(Target pointing data)
☆ ☆ ☆ ☆ ☆ ☆ ☆

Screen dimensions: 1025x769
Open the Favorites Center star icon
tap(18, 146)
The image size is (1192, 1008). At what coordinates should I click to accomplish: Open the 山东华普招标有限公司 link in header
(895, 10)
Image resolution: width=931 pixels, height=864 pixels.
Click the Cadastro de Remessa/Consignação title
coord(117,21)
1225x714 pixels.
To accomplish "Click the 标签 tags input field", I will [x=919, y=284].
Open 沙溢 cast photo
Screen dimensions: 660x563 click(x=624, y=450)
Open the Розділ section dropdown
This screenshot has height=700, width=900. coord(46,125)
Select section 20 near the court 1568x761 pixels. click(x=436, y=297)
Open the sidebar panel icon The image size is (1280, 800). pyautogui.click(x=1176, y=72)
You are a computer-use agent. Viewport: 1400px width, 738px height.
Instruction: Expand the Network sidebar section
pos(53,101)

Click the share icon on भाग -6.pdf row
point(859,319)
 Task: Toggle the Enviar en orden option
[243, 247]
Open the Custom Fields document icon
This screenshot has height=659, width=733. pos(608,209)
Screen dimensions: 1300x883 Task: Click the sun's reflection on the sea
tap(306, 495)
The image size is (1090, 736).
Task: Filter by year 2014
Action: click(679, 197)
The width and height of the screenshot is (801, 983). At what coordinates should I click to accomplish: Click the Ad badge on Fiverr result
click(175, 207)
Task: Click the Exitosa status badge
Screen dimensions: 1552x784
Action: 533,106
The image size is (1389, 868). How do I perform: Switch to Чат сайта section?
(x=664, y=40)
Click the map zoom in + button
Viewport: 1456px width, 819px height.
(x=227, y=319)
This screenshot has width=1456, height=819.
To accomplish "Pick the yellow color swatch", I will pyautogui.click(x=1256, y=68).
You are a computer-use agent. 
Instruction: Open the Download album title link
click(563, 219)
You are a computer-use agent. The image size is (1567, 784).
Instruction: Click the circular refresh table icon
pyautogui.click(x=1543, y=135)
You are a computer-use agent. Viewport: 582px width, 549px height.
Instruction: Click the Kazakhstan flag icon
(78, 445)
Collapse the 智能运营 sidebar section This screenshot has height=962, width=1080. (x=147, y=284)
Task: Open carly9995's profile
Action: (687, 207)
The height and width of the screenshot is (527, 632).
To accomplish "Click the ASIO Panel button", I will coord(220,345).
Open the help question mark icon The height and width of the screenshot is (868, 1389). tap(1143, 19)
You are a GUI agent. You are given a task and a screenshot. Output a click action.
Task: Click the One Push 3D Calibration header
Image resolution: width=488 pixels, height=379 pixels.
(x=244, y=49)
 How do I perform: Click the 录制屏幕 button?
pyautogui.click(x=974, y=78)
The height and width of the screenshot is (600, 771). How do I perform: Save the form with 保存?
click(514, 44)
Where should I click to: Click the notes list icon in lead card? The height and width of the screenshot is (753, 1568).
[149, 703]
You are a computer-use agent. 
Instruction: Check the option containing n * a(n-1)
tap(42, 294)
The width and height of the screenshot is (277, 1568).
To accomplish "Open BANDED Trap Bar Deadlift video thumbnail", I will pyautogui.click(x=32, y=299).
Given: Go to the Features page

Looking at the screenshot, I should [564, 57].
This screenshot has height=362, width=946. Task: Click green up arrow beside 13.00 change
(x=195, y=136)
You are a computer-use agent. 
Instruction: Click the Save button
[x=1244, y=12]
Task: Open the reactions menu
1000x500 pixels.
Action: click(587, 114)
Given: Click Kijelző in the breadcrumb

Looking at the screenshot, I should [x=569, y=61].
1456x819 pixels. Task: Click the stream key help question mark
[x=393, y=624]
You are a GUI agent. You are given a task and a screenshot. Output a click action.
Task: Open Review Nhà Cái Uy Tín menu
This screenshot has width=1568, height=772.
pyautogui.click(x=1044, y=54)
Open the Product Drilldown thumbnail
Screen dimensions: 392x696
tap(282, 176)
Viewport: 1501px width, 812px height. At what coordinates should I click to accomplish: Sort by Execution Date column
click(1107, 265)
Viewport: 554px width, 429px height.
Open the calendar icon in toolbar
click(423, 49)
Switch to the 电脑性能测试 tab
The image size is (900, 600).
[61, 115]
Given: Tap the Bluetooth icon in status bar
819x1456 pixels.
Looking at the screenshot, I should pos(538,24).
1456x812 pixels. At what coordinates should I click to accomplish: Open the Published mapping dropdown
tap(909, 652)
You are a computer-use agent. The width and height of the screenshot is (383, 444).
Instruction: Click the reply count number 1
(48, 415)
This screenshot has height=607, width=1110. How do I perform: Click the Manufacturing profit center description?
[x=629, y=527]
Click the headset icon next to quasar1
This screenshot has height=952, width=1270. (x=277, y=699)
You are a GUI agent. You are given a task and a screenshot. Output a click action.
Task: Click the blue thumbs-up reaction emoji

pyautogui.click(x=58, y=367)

☆ ☆ ☆ ☆ ☆ ☆ ☆

Task goal:
Rewrite the records above with every instance of "computer-use agent" replaced by "screen assistant", leaving the rest of each line unchanged.

Result of this task:
Screen dimensions: 1025x769
Open the Favorites Center star icon
tap(18, 146)
The image size is (1192, 1008). At what coordinates should I click to accomplish: Open the 山东华普招标有限公司 link in header
(895, 10)
Image resolution: width=931 pixels, height=864 pixels.
Click the Cadastro de Remessa/Consignação title
coord(117,21)
1225x714 pixels.
To accomplish "Click the 标签 tags input field", I will [x=919, y=284].
Open 沙溢 cast photo
Screen dimensions: 660x563 click(x=624, y=450)
Open the Розділ section dropdown
This screenshot has height=700, width=900. coord(46,125)
Select section 20 near the court 1568x761 pixels. click(x=436, y=297)
Open the sidebar panel icon The image size is (1280, 800). pyautogui.click(x=1176, y=72)
You are a screen assistant. Viewport: 1400px width, 738px height.
Instruction: Expand the Network sidebar section
pos(53,101)

Click the share icon on भाग -6.pdf row
point(859,319)
 Task: Toggle the Enviar en orden option
[243, 247]
Open the Custom Fields document icon
This screenshot has height=659, width=733. pos(608,209)
Screen dimensions: 1300x883 Task: Click the sun's reflection on the sea
tap(306, 495)
The image size is (1090, 736).
Task: Filter by year 2014
Action: click(679, 197)
The width and height of the screenshot is (801, 983). At what coordinates should I click to accomplish: Click the Ad badge on Fiverr result
click(175, 207)
Task: Click the Exitosa status badge
Screen dimensions: 1552x784
Action: 533,106
The image size is (1389, 868). How do I perform: Switch to Чат сайта section?
(x=664, y=40)
Click the map zoom in + button
Viewport: 1456px width, 819px height.
(x=227, y=319)
This screenshot has width=1456, height=819.
To accomplish "Pick the yellow color swatch", I will pyautogui.click(x=1256, y=68).
You are a screen assistant. 
Instruction: Open the Download album title link
click(563, 219)
You are a screen assistant. The image size is (1567, 784).
Instruction: Click the circular refresh table icon
pyautogui.click(x=1543, y=135)
You are a screen assistant. Viewport: 582px width, 549px height.
Instruction: Click the Kazakhstan flag icon
(78, 445)
Collapse the 智能运营 sidebar section This screenshot has height=962, width=1080. (x=147, y=284)
Task: Open carly9995's profile
Action: (687, 207)
The height and width of the screenshot is (527, 632).
To accomplish "Click the ASIO Panel button", I will coord(220,345).
Open the help question mark icon The height and width of the screenshot is (868, 1389). tap(1143, 19)
You are a GUI agent. You are given a task and a screenshot. Output a click action.
Task: Click the One Push 3D Calibration header
Image resolution: width=488 pixels, height=379 pixels.
(x=244, y=49)
 How do I perform: Click the 录制屏幕 button?
pyautogui.click(x=974, y=78)
The height and width of the screenshot is (600, 771). How do I perform: Save the form with 保存?
click(514, 44)
Where should I click to: Click the notes list icon in lead card? The height and width of the screenshot is (753, 1568).
[149, 703]
You are a screen assistant. 
Instruction: Check the option containing n * a(n-1)
tap(42, 294)
The width and height of the screenshot is (277, 1568).
To accomplish "Open BANDED Trap Bar Deadlift video thumbnail", I will pyautogui.click(x=32, y=299).
Given: Go to the Features page

Looking at the screenshot, I should [564, 57].
This screenshot has height=362, width=946. Task: Click green up arrow beside 13.00 change
(x=195, y=136)
You are a screen assistant. 
Instruction: Click the Save button
[x=1244, y=12]
Task: Open the reactions menu
1000x500 pixels.
Action: click(587, 114)
Given: Click Kijelző in the breadcrumb

Looking at the screenshot, I should [x=569, y=61].
1456x819 pixels. Task: Click the stream key help question mark
[x=393, y=624]
You are a GUI agent. You are given a task and a screenshot. Output a click action.
Task: Open Review Nhà Cái Uy Tín menu
This screenshot has width=1568, height=772.
pyautogui.click(x=1044, y=54)
Open the Product Drilldown thumbnail
Screen dimensions: 392x696
tap(282, 176)
Viewport: 1501px width, 812px height. At what coordinates should I click to accomplish: Sort by Execution Date column
click(1107, 265)
Viewport: 554px width, 429px height.
Open the calendar icon in toolbar
click(423, 49)
Switch to the 电脑性能测试 tab
The image size is (900, 600).
[61, 115]
Given: Tap the Bluetooth icon in status bar
819x1456 pixels.
Looking at the screenshot, I should pos(538,24).
1456x812 pixels. At what coordinates should I click to accomplish: Open the Published mapping dropdown
tap(909, 652)
You are a screen assistant. The width and height of the screenshot is (383, 444).
Instruction: Click the reply count number 1
(48, 415)
This screenshot has height=607, width=1110. How do I perform: Click the Manufacturing profit center description?
[x=629, y=527]
Click the headset icon next to quasar1
This screenshot has height=952, width=1270. (x=277, y=699)
You are a GUI agent. You are given a task and a screenshot. Output a click action.
Task: Click the blue thumbs-up reaction emoji

pyautogui.click(x=58, y=367)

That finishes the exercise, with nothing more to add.